• **Direction**: Reproduce the data below with "Instruction" replaced by "Command" wherever it occurs, leaving everything else unchanged.

Start of Given entries

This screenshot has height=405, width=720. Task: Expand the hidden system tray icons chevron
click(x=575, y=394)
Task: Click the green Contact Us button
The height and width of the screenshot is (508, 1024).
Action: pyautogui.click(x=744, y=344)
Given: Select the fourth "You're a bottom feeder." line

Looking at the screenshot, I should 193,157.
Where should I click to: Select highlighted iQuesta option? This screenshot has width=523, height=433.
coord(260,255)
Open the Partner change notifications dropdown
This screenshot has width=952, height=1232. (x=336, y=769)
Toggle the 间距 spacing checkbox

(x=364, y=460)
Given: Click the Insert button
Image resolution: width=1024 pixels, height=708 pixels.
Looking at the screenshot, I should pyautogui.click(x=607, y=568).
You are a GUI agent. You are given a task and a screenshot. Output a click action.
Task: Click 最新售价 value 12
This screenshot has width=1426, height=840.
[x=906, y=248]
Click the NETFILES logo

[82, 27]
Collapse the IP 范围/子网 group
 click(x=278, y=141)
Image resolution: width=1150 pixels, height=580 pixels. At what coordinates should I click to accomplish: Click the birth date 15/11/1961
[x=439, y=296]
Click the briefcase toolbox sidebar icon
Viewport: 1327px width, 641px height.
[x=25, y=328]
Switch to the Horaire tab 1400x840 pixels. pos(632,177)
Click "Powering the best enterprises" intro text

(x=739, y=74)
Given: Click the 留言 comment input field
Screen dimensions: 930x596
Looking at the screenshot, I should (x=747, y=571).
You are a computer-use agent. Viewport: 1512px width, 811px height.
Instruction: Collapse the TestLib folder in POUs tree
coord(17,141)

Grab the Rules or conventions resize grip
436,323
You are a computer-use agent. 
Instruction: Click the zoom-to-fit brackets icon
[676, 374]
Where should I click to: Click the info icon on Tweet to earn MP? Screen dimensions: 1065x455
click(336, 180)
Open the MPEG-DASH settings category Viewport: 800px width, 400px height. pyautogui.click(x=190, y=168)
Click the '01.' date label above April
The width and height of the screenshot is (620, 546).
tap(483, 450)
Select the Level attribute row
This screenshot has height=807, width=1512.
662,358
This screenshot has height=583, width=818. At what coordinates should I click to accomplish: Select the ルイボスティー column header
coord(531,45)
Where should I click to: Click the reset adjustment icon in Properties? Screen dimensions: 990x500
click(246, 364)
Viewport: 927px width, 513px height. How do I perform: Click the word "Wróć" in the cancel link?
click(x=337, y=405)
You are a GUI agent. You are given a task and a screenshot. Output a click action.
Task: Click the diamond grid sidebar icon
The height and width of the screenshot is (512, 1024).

End of Given entries

• **Result of the exercise**:
This screenshot has height=405, width=720. Task: Expand the hidden system tray icons chevron
click(x=575, y=394)
Task: Click the green Contact Us button
The height and width of the screenshot is (508, 1024).
Action: pyautogui.click(x=744, y=344)
Given: Select the fourth "You're a bottom feeder." line

Looking at the screenshot, I should 193,157.
Where should I click to: Select highlighted iQuesta option? This screenshot has width=523, height=433.
coord(260,255)
Open the Partner change notifications dropdown
This screenshot has width=952, height=1232. (x=336, y=769)
Toggle the 间距 spacing checkbox

(x=364, y=460)
Given: Click the Insert button
Image resolution: width=1024 pixels, height=708 pixels.
Looking at the screenshot, I should pyautogui.click(x=607, y=568).
You are a GUI agent. You are given a task and a screenshot. Output a click action.
Task: Click 最新售价 value 12
This screenshot has width=1426, height=840.
[x=906, y=248]
Click the NETFILES logo

[82, 27]
Collapse the IP 范围/子网 group
 click(x=278, y=141)
Image resolution: width=1150 pixels, height=580 pixels. At what coordinates should I click to accomplish: Click the birth date 15/11/1961
[x=439, y=296]
Click the briefcase toolbox sidebar icon
Viewport: 1327px width, 641px height.
[x=25, y=328]
Switch to the Horaire tab 1400x840 pixels. pos(632,177)
Click "Powering the best enterprises" intro text

(x=739, y=74)
Given: Click the 留言 comment input field
Screen dimensions: 930x596
Looking at the screenshot, I should (x=747, y=571).
You are a computer-use agent. Viewport: 1512px width, 811px height.
Command: Collapse the TestLib folder in POUs tree
coord(17,141)

Grab the Rules or conventions resize grip
436,323
You are a computer-use agent. 
Command: Click the zoom-to-fit brackets icon
[676, 374]
Where should I click to: Click the info icon on Tweet to earn MP? Screen dimensions: 1065x455
click(336, 180)
Open the MPEG-DASH settings category Viewport: 800px width, 400px height. pyautogui.click(x=190, y=168)
Click the '01.' date label above April
The width and height of the screenshot is (620, 546).
tap(483, 450)
Select the Level attribute row
This screenshot has height=807, width=1512.
662,358
This screenshot has height=583, width=818. At what coordinates should I click to accomplish: Select the ルイボスティー column header
coord(531,45)
Where should I click to: Click the reset adjustment icon in Properties? Screen dimensions: 990x500
click(246, 364)
Viewport: 927px width, 513px height. How do I perform: Click the word "Wróć" in the cancel link?
click(x=337, y=405)
You are a GUI agent. You are given a task and a screenshot. Output a click action.
Task: Click the diamond grid sidebar icon
The height and width of the screenshot is (512, 1024).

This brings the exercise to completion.